(Word and item position data)

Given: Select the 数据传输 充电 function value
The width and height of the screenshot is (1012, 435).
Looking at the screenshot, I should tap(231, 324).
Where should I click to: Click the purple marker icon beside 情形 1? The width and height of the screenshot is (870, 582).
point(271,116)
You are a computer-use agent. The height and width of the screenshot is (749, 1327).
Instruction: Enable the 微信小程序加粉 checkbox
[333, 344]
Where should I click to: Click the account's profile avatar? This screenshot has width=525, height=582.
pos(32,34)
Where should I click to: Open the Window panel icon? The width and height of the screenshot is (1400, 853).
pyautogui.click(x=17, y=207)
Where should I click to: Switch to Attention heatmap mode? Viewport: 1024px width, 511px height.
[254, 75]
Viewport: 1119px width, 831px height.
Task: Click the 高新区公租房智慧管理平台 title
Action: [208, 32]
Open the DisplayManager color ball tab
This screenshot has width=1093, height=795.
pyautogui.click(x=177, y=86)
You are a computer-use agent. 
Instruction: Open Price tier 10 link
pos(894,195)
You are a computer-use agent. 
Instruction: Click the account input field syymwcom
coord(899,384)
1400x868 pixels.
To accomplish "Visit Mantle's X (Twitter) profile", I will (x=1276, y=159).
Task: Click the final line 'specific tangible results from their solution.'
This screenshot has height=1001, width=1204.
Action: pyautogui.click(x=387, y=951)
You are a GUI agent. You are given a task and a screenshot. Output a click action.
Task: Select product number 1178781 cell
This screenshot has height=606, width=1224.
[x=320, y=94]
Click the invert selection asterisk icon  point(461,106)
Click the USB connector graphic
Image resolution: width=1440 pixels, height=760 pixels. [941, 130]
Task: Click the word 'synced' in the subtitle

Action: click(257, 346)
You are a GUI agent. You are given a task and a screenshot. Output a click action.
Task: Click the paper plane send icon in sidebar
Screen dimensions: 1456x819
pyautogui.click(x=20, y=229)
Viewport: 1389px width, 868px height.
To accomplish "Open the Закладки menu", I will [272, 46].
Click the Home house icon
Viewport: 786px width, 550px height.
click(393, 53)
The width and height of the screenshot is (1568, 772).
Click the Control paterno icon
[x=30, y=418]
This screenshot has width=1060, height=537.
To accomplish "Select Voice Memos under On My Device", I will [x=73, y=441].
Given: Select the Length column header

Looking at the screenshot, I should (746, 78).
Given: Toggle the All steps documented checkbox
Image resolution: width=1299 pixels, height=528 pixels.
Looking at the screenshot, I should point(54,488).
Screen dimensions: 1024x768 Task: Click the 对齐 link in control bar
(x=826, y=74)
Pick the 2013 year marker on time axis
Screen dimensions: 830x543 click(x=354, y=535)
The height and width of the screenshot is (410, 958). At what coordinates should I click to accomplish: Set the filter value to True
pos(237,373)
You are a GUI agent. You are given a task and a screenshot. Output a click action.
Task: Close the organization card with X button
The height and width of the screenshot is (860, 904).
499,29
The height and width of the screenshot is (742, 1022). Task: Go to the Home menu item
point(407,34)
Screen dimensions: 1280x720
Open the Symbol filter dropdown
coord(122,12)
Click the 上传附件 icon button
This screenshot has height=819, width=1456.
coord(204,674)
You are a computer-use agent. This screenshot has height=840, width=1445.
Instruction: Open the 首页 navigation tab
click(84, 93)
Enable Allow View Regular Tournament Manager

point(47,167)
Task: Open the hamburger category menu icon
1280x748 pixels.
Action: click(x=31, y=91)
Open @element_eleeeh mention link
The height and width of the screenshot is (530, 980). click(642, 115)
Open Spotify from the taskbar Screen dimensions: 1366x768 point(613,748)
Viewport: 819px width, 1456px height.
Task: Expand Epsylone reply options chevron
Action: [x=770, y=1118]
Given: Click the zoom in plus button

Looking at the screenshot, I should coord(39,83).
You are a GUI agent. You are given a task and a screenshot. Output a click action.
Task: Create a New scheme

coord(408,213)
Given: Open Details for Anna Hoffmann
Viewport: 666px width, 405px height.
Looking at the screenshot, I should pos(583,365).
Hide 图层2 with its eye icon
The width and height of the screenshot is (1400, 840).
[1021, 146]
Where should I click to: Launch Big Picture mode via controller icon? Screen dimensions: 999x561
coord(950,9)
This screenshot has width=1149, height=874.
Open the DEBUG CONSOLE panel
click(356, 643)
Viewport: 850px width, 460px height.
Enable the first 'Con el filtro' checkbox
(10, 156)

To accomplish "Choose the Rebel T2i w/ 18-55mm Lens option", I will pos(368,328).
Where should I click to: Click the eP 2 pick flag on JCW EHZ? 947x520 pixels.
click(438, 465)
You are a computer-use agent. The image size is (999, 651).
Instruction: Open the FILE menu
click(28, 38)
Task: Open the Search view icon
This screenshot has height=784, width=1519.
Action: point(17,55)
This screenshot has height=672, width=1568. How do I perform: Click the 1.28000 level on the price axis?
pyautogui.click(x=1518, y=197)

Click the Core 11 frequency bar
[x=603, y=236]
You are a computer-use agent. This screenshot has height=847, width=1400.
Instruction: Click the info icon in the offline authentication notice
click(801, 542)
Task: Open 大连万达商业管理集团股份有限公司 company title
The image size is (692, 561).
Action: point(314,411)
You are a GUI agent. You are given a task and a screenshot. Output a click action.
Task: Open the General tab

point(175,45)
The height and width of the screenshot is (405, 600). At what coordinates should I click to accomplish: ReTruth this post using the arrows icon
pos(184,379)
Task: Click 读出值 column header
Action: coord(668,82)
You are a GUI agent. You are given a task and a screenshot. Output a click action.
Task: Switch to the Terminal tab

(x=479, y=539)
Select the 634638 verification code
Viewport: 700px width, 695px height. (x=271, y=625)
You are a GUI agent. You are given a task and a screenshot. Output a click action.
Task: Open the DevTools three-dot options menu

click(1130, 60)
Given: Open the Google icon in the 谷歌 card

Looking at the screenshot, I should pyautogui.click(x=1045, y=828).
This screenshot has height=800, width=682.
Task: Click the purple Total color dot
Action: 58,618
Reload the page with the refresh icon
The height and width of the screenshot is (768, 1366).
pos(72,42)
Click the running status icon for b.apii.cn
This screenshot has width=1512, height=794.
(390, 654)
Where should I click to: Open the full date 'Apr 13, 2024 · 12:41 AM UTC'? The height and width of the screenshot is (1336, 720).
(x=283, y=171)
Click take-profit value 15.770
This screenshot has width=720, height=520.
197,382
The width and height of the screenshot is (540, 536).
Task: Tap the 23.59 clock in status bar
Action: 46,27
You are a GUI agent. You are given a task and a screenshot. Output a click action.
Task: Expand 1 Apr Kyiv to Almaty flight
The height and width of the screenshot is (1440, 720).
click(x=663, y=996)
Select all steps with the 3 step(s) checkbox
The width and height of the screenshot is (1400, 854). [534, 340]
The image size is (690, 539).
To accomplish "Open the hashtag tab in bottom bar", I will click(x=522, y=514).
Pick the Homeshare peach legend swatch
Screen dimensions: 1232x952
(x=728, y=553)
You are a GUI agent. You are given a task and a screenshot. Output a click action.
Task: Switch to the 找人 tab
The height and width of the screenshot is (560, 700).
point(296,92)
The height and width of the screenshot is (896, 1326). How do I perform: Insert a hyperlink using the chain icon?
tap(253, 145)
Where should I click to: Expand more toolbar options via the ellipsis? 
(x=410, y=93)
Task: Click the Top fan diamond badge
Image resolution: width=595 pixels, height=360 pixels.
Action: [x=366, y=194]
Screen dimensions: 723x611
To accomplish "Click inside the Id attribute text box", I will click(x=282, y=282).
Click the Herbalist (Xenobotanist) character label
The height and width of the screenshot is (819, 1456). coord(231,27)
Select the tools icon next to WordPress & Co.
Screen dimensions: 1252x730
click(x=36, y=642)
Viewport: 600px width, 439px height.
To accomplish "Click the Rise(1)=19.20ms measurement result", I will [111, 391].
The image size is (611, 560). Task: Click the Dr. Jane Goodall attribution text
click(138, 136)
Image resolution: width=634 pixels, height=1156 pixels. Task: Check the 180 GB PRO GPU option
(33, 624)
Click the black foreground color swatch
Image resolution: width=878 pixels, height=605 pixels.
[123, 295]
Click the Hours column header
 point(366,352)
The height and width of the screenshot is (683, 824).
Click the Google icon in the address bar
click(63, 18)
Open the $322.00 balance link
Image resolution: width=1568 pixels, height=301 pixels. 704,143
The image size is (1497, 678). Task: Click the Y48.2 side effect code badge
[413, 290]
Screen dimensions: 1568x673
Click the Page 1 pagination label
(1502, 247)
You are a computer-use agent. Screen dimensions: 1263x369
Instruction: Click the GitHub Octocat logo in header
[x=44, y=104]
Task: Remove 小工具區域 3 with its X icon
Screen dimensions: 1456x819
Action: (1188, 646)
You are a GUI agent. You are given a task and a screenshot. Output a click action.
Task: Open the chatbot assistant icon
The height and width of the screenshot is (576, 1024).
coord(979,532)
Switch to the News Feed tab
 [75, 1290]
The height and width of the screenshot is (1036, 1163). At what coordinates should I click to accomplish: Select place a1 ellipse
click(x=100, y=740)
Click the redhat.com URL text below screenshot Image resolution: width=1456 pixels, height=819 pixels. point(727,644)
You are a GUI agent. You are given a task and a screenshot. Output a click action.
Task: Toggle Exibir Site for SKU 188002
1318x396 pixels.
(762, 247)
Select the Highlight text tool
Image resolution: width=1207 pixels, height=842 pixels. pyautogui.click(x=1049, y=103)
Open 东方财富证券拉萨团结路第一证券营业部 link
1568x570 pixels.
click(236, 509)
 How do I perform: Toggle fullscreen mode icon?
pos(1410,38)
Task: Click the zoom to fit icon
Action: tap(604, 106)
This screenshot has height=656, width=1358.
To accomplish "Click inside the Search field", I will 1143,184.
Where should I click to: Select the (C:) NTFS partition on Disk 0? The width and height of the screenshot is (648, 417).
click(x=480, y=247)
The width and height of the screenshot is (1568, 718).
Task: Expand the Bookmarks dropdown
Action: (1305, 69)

◆ Problem: Put the lines from the one containing "How do I perform: Toggle" through the end of the items into a numbered list, leaving out any blank lines.

◆ Answer to the problem:
1.  How do I perform: Toggle fullscreen mode icon?
2. pos(1410,38)
3. Task: Click the zoom to fit icon
4. Action: tap(604, 106)
5. This screenshot has height=656, width=1358.
6. To accomplish "Click inside the Search field", I will 1143,184.
7. Where should I click to: Select the (C:) NTFS partition on Disk 0? The width and height of the screenshot is (648, 417).
8. click(x=480, y=247)
9. The width and height of the screenshot is (1568, 718).
10. Task: Expand the Bookmarks dropdown
11. Action: (1305, 69)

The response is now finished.